This past weekend was our annual camping trip to Balsam Lake. While last year’s trip was a lot of fun, this year wasn’t so much. First off, our numbers were down from 9 campsites and 33 people last year to 6 campsites and 22 people. Unavailable were three families that have been camping with us for many years, so they were missed. Problem number one. Friday night was fine; we arrived in the late afternoon and got set up, then had dinner. Not long after we got there, one of the other kids, Dominik, fell in the forest and cut his leg on a branch. It turned out that the branch had actually punctured his leg, and there was a large hole. His mom Jenny took him to the hospital in nearby Lindsay. After a few hours in the ER, she returned with Dominik, who was very proud of his six stitches. Problem number two.
The rest of the night was less eventful. We sat around the campfire, got the kids to bed, then sat around the campfire some more, drank some frosty beverages, and ate chips and marshmallows. It got pretty cold that night, so Gail and I shivered in our sleeping bags for a while before getting to sleep.

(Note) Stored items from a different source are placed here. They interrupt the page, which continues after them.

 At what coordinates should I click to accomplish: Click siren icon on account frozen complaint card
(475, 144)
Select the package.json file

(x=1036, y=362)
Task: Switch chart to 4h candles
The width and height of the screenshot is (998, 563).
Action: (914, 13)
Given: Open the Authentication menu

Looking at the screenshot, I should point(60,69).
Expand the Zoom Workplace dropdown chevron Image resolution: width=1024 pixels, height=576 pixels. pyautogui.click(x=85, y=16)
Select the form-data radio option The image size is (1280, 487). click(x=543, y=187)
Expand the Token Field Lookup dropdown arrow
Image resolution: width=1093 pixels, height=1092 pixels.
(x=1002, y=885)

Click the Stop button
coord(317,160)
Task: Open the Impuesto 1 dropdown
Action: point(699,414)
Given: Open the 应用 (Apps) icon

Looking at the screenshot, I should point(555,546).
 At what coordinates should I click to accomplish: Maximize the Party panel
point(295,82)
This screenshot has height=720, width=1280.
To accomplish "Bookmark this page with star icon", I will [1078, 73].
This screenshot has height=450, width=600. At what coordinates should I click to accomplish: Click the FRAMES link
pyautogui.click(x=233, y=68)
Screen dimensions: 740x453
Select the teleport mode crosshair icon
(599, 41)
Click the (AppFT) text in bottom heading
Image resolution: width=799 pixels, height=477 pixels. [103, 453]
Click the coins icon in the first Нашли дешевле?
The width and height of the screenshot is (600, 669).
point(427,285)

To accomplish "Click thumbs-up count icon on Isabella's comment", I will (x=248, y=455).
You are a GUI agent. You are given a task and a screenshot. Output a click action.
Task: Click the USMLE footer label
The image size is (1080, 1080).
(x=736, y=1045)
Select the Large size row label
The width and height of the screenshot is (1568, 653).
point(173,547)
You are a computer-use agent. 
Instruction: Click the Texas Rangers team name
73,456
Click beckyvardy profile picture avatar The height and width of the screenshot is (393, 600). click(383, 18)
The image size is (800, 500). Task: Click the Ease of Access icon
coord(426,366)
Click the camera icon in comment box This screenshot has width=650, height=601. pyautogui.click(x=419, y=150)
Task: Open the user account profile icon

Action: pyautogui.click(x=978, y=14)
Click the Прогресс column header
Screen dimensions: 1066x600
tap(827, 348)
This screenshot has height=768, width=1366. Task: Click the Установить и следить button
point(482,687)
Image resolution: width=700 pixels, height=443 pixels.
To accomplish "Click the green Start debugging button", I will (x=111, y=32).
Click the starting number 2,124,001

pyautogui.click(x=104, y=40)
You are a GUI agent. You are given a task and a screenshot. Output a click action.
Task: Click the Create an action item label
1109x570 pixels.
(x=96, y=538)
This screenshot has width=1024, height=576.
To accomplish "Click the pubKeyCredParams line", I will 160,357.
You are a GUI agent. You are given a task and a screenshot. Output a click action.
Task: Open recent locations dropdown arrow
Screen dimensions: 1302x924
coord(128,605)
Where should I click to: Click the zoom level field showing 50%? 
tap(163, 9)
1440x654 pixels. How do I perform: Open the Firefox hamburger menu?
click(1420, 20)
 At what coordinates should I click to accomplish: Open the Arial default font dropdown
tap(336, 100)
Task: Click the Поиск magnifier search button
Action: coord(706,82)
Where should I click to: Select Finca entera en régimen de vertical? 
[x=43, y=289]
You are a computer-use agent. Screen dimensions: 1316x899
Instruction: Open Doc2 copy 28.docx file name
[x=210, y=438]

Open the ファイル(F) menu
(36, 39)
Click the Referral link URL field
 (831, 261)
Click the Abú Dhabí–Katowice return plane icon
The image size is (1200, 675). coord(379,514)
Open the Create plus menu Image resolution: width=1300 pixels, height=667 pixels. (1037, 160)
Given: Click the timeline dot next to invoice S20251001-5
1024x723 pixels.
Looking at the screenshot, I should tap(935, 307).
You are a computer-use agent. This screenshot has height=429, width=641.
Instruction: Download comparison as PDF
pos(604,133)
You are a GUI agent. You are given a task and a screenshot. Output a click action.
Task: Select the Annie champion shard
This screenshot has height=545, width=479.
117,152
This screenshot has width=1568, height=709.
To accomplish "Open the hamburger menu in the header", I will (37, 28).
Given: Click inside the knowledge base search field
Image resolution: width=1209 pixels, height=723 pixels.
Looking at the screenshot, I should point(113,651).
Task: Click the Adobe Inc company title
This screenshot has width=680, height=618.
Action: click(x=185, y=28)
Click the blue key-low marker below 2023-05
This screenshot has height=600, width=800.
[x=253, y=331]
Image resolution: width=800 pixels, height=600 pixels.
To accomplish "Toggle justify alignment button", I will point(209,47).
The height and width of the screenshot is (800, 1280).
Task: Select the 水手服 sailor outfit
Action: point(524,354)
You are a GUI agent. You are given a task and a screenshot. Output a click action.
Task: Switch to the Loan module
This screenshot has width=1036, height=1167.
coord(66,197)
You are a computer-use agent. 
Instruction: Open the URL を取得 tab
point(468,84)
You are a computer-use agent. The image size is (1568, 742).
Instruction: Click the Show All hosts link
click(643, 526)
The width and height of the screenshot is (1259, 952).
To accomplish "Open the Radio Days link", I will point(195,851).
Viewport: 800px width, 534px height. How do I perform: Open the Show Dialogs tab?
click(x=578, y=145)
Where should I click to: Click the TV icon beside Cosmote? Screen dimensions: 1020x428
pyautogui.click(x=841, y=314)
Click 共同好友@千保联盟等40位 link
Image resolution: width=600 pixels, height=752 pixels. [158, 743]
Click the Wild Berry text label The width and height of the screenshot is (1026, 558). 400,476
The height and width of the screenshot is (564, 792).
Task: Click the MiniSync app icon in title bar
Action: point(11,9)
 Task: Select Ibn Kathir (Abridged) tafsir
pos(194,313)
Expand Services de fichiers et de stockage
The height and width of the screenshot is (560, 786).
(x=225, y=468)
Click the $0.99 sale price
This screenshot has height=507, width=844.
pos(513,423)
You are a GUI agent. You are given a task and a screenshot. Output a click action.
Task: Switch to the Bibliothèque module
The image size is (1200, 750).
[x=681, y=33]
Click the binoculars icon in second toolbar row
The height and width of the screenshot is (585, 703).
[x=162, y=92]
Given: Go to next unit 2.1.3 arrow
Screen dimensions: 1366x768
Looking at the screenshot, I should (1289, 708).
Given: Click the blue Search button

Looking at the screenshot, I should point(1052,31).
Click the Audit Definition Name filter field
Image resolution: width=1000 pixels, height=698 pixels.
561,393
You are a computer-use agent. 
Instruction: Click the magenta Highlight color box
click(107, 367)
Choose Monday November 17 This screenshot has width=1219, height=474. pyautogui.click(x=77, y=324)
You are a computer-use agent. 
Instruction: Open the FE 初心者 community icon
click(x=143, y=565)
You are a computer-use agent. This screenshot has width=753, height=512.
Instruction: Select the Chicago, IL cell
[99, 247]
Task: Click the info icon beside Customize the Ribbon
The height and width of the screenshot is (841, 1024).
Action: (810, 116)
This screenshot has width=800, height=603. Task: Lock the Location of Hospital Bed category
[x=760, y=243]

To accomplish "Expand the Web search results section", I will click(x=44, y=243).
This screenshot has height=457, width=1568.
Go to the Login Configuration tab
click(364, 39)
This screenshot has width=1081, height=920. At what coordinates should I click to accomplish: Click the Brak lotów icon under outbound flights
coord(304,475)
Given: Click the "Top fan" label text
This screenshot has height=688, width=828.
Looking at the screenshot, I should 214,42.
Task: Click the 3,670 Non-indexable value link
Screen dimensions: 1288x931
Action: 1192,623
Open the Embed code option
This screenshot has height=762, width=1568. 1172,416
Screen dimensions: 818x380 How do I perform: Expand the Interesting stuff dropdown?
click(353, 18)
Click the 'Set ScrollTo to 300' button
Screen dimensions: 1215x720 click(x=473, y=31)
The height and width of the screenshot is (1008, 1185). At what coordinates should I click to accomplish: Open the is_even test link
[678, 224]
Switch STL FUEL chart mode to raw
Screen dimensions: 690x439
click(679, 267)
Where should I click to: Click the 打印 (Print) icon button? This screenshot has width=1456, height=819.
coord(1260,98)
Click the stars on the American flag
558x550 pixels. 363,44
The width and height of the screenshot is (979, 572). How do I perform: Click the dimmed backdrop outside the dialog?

We had made sure that we had enough warm things (blankets and warm PJs and stuff) for the kids, so they were fine, but we were freezing. Problem number three.
The next morning was great. Gail got up with the boys, as I got a bit of a lie-in. We had breakfast and the boys rode their bikes for a while, though Dominik and his brother Anton crashed into each other on their bikes, and though Dominik was fine, Anton scraped his arm and leg up pretty good. No ER visit required for that one, but I’d call that problem number four.
Later in the morning, we got together with the other families and had a communal brunch. One of our camping traditions is that we get everyone together one morning and make egg McMuffins. I was on egg duty while Jeff did ham slices, Liisa did cheese, Faisal toasted the English muffins, and Steve sort of supervised and helped out as necessary. Every year the assembly line is different, and it’s a lot of fun. After the cooking and eating was done, the adults who weren’t cooking helped clean up… and that’s when the rain began. Problem number five.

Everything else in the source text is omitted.